Running controversy between executives of the "Route 66" telefilm series and L.A. Police Department Chief William Parker over alleged "restrictions" applied to that series by the police continued over the weekend, despite a defense of the chief by Mayor Yorty.

Latest developments saw (1) Mayor Yorty upholding Chief Parker's ban against telefilm lensing of interiors of the Police Department; (2) unions requested a meeting with Chief Parker to confront him with charges he is responsible for production leaving L.A. with subsequent loss of employment; (3) a new charge by a "66" exec that the Police Department is discriminating between production companies; (4) a denial by the chief that there has been any change in police anent pix companies shooting scenes at the department.

Dispute began when the Police Commission, on Chief Parker's recommendation, nixed a "66" request to shoot interiors at the Police Department, on grounds it would interfere with operations of the department. This action, plus alleged police restrictions on street shooting, prompted "66" to take three of four segments to have been shot here out of town, thus depriving Hollywood actors and technicians of an estimated 500 jobs, according to Sam Manners, production exec on the series.

Exodus of production brought an immediate outcry from a number of union officials who accused Chief Parker of chasing production out of Hollywood at a time when the industry is fighting "runaway" production.

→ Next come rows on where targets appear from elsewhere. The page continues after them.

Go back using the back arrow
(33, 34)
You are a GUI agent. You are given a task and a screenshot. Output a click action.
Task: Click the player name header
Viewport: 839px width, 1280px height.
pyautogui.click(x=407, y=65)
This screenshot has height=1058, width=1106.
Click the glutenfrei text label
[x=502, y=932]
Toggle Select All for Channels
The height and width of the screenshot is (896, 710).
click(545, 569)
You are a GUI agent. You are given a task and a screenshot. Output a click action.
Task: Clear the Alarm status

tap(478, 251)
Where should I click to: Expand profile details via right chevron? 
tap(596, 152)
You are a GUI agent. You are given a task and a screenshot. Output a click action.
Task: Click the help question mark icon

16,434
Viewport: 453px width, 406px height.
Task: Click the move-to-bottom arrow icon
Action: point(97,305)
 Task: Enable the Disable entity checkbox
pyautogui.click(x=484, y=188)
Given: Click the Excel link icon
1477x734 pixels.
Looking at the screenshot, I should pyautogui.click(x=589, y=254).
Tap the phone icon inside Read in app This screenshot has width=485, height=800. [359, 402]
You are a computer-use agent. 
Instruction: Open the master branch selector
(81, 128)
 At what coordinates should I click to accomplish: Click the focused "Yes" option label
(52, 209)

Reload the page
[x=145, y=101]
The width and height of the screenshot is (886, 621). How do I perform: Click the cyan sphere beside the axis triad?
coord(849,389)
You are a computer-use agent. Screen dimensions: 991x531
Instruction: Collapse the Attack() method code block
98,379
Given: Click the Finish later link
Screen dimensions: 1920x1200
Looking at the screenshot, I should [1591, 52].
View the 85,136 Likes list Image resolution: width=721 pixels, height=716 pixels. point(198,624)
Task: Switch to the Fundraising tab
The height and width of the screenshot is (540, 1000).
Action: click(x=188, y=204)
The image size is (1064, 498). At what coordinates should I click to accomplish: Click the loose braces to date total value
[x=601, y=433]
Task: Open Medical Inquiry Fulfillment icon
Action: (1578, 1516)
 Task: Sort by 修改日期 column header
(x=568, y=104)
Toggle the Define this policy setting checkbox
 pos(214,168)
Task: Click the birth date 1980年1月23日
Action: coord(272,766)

Mayor Yorty, upon receiving a strong complaint from Manners, conferred on the situation with Chief Parker Friday. Parker, according to Arthur White, Yorty's exec assistant, brought with him a book of rules and regulations showing shooting pix within the police department is forbidden. ["]These are rules, and they can't be changed for one person or company. Why doesn't Manners build sets?" he asked, adding he was speaking for the mayor.

Another Yorty aide, John Hunt, his news secretary, said he had discussed the "66" situation with the mayor, and Yorty felt that "they were not giving this man (Manners) any different treatment than is given any other company. ["]These are ground rules applied to all companies." Mayor Yorty is sympathetic to the pix biz, he added.

Manners on Friday leveled a charge of discrimination against the Police Dept. when informed the mayor felt he was given the same treatment as any other company. "What about 'Dragnet' shooting inside the Police Department for several years, and even using policemen in the series?" he asked. As for Mayor Yorty's aide suggesting he build sets instead of wanting to use the police department interiors, he replied bluntly "we're not that kind of series." "Route 66," a Screen Gems show, is unique in that it travels all over the country shooting at actual locales, instead of using studio sets.